The Coming and Going Rule in California
Learn how California law determines if an injury during your commute is covered by workers' compensation.
Learn how California law determines if an injury during your commute is covered by workers' compensation.
The “coming and going rule” is a long-standing principle in California employment law that helps determine whether an injury sustained by an employee is compensable under the state’s workers’ compensation system. This rule addresses injuries that occur during an employee’s travel to or from a fixed place of work. It establishes a default boundary for when the employment relationship begins and ends for the purpose of injury compensation. The rule is intended to delineate the line between an employee’s personal risks and those risks that are properly considered part of their job duties.
The California coming and going rule holds that injuries suffered during a regular, local commute to or from a fixed workplace are not considered to have occurred “in the course and scope of employment.” This rule establishes a default boundary for when the employment relationship begins and ends for the purpose of injury compensation. These injuries are generally not compensable under California workers’ compensation, as codified in Labor Code 3600. The legal premise is that travel to and from work is a personal activity, and the risks are assumed by the employee. Routine commutes to a fixed place of business at fixed hours fall under this exclusion unless a specific, exceptional circumstance exists.
The “premises exception,” also known as the premises line rule, is a significant limitation on the coming and going rule, establishing that the rule ceases to apply once the employee has reached the employer’s premises. The boundary of the employer’s premises is not always limited to the immediate building but includes any area owned, leased, or controlled by the employer that the employee must traverse to access the workplace. This can include employer-controlled parking lots, access roads, and sidewalks directly adjacent to the work building. The injury must occur while the employee is on this property for the purpose of commencing or ending their work shift. For instance, an injury sustained in an employer-controlled parking structure before clocking in would typically be covered.
An important exception applies when the employee’s use of a personal vehicle is explicitly or implicitly required by the employer for the performance of job duties. This exception is applied when the vehicle itself is an operational necessity for the job, rather than merely a convenient means for the employee to get to work. If an employee is required to use their car for travel between multiple work sites, or to carry heavy or bulky tools and materials that cannot be transported otherwise, the commute may be covered. The requirement must benefit the employer’s business, making the act of driving the vehicle part of the employment itself, even on the way to or from the fixed workplace.
The “special mission” or “special errand” exception provides coverage when an employee undertakes a trip that is extraordinary or untypical of their routine commute at the employer’s request or for the employer’s benefit.
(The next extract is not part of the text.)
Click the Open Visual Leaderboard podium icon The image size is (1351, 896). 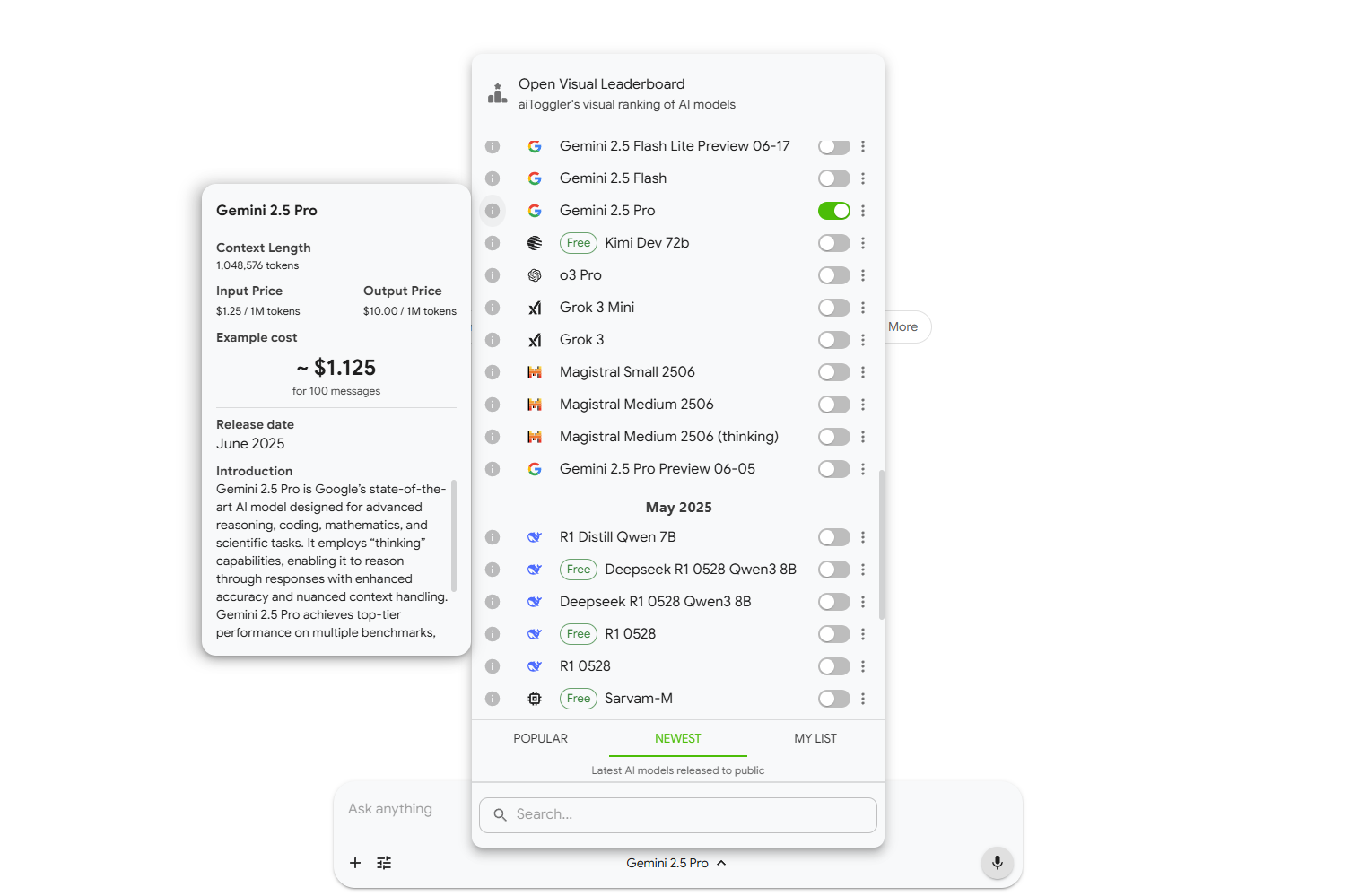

This typically involves an unusual or infrequent assignment that requires the employee to travel to a place other than their regular fixed workplace. Examples include an employee being called in for an emergency, or traveling to a non-routine site for a specific task. The trip must be a specific assignment that is not part of the employee’s normal, regular duties. If the employee substantially deviates from the special mission for a personal reason, the protection of this exception may be lost.
The “dual purpose” exception applies when a commute serves both a personal purpose and a business purpose. An injury may be compensable if the business purpose was significant enough that the trip would have been made even if the personal motive had been absent. The business element must be the primary reason for the trip, overriding the personal nature of the commute. For instance, an injury may be covered if the employee was running a work-related errand, such as picking up supplies for the office, on the way to work. The burden is on the employee to demonstrate that the work-related activity was the substantial factor in the travel.